Vanessa Graziottin preside comissão sobre caso de espionagem ao Brasil
Vanessa Graziottin preside comissão sobre caso de espionagem ao Brasil
Foto: Waldemir Barreto / Agência Senado

Morador do Rio de Janeiro e colunista do jornal britânico The Guardian, Greenwald revelou documentos secretos vazados pelo ex-técnico da inteligência americana Edward Snowden. O namorado dele, David Miranda, chegou a ficar detido por quase nove horas no Aeroporto de Heahtrow, em Londres. A polícia britânica alegou ter tomado a atitude com base na lei antiterrorismo.

No domingo, Greenwald divulgou documentos no programa Fantástico, da TV Globo, segundo os quais a presidente Dilma Rousseff também teria sido alvo de espionagem americana. Por considerar o americano e seu namorado brasileiro “testemunhas-chave” do caso, Ferraço considerou necessário pedir proteção da Polícia Federal aos dois. “Me parece absolutamente razoável que essas duas pessoas possam estar protegidas”, disse.

Instalada hoje, a CPI da Espionagem será presidida pela senadora Vanessa Grazziotin (PCdoB-AM) e terá como vice o senador Pedro Taques (PDT-MT). A presidente escolheu Ferraço como relator por ele já ter tomado depoimentos sobre o assunto na Comissão de Relações Exteriores do Senado, a qual preside. Ela defendeu que a comissão não seja vista como uma questão política, mas um problema do Estado brasileiro.

“Nós não estamos diante de uma questão política, mas de uma questão de Estado (...). Tudo indica que envolve pessoas (do Brasil), dos mais simples cidadãos, ao mais poderoso dirigente de empresas. (...) Nosso objetivo é a proteção do estado brasileiro”, disse a presidente da Comissão.

O vice-presidente da CPI, Pedro Taques, disse que o grupo de trabalhos poderá sugerir melhorias na inteligência da polícia brasileira, com o aprimoramento de ferramentas antiespionagem. “A CPI tem como atribuição mostrar caminhos, quem sabe um sistema de contra inteligência e (questionar) por que isso não ocorreu (nos casos anteriores), disse.

A comissão também prestou solidariedade a presidente Dilma Rousseff, em razão das recentes denúncias de que o serviço secreto teria monitorado mensagens entre a chefe de Estado e assessores. 

Espionagem americana no Brasil
Matéria do jornal O Globo de 6 de julho denunciou que brasileiros, pessoas em trânsito pelo Brasil e também empresas podem ter sido espionados pela Agência de Segurança Nacional dos Estados Unidos (National Security Agency - NSA, na sigla em inglês), que virou alvo de polêmicas após denúncias do ex-técnico da inteligência americana Edward Snowden.
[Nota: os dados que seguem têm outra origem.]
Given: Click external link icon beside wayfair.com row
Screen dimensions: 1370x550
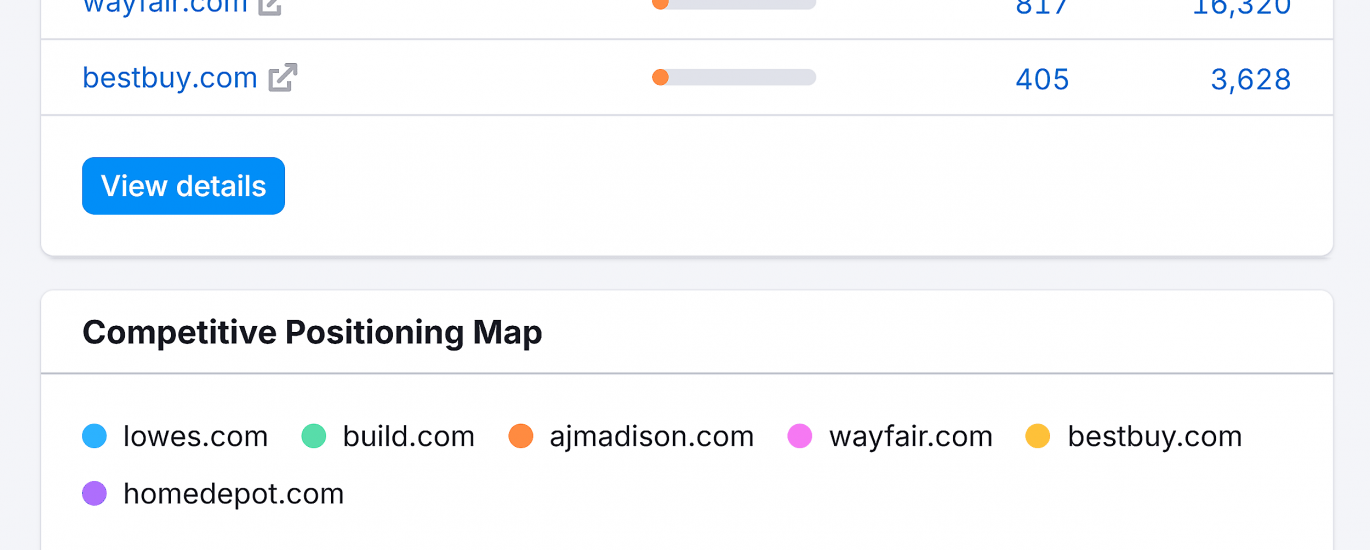Looking at the screenshot, I should [x=270, y=6].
A NSA teria utilizado um programa chamado Fairview, em parceria com uma empresa de telefonia americana, que fornece dados de redes de comunicação ao governo do país. Com relações comerciais com empresas de diversos países, a empresa oferece também informações sobre usuários de redes de comunicação de outras nações, ampliando o alcance da espionagem da inteligência do governo dos EUA.

Ainda segundo o jornal, uma das estações de espionagem utilizadas por agentes da NSA, em parceria com a Agência Central de Inteligência (CIA) funcionou em Brasília, pelo menos até 2002. Outros documentos apontam que escritórios da Embaixada do Brasil em Washington e da missão brasileira nas Nações Unidas, em Nova York, teriam sido alvos da agência.
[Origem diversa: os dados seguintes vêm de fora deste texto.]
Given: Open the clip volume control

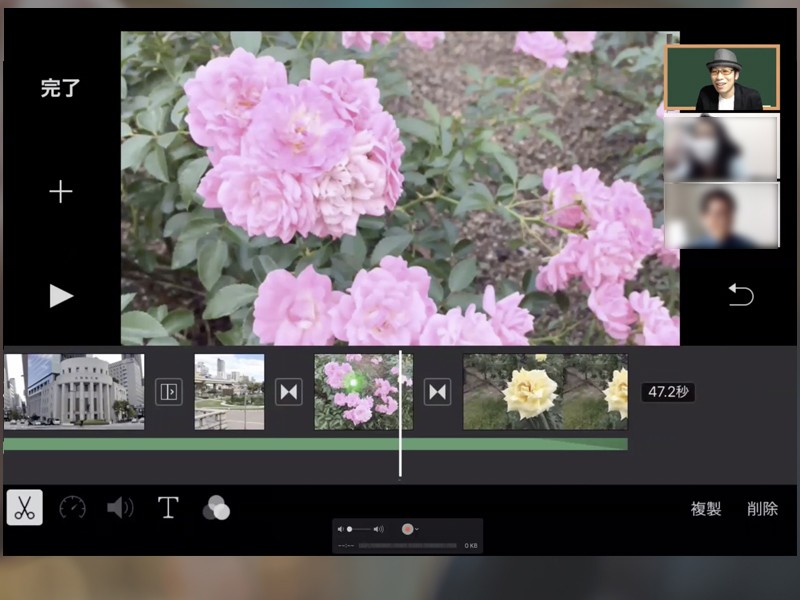Looking at the screenshot, I should [x=120, y=508].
Logo após a denúncia, a diplomacia brasileira cobrou explicações do governo americano. O então ministro das Relações Exteriores, Antonio Patriota, afirmou que o País reagiu com “preocupação” ao caso.
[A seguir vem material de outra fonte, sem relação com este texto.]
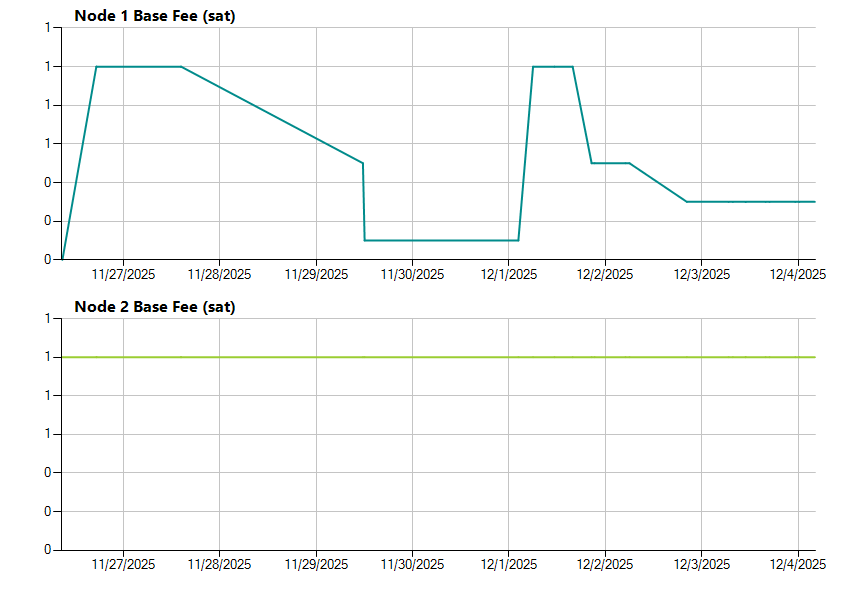Select 12/3/2025 date label on Node 2 chart
Viewport: 860px width, 600px height.
(700, 565)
O embaixador dos Estados Unidos, Thomas Shannon negou que o governo americano colete dados em território brasileiro e afirmou também que não houve a cooperação de empresas brasileiras com o serviço secreto americano.

Por conta do caso, o governo brasileiro determinou que a Agência Nacional de Telecomunicações (Anatel) verifique se empresas de telecomunicações sediadas no País violaram o sigilo de dados e de comunicação telefônica. A Polícia Federal também instaurou inquérito para apurar as informações sobre o caso.

Após as revelações, a ministra responsável pela articulação política do governo, Ideli Salvatti (Relações Institucionais), afirmou que vai pedir urgência na aprovação do marco civil da internet. O projeto tramita no Congresso Nacional desde 2011 e hoje está em apreciação pela Câmara dos Deputados.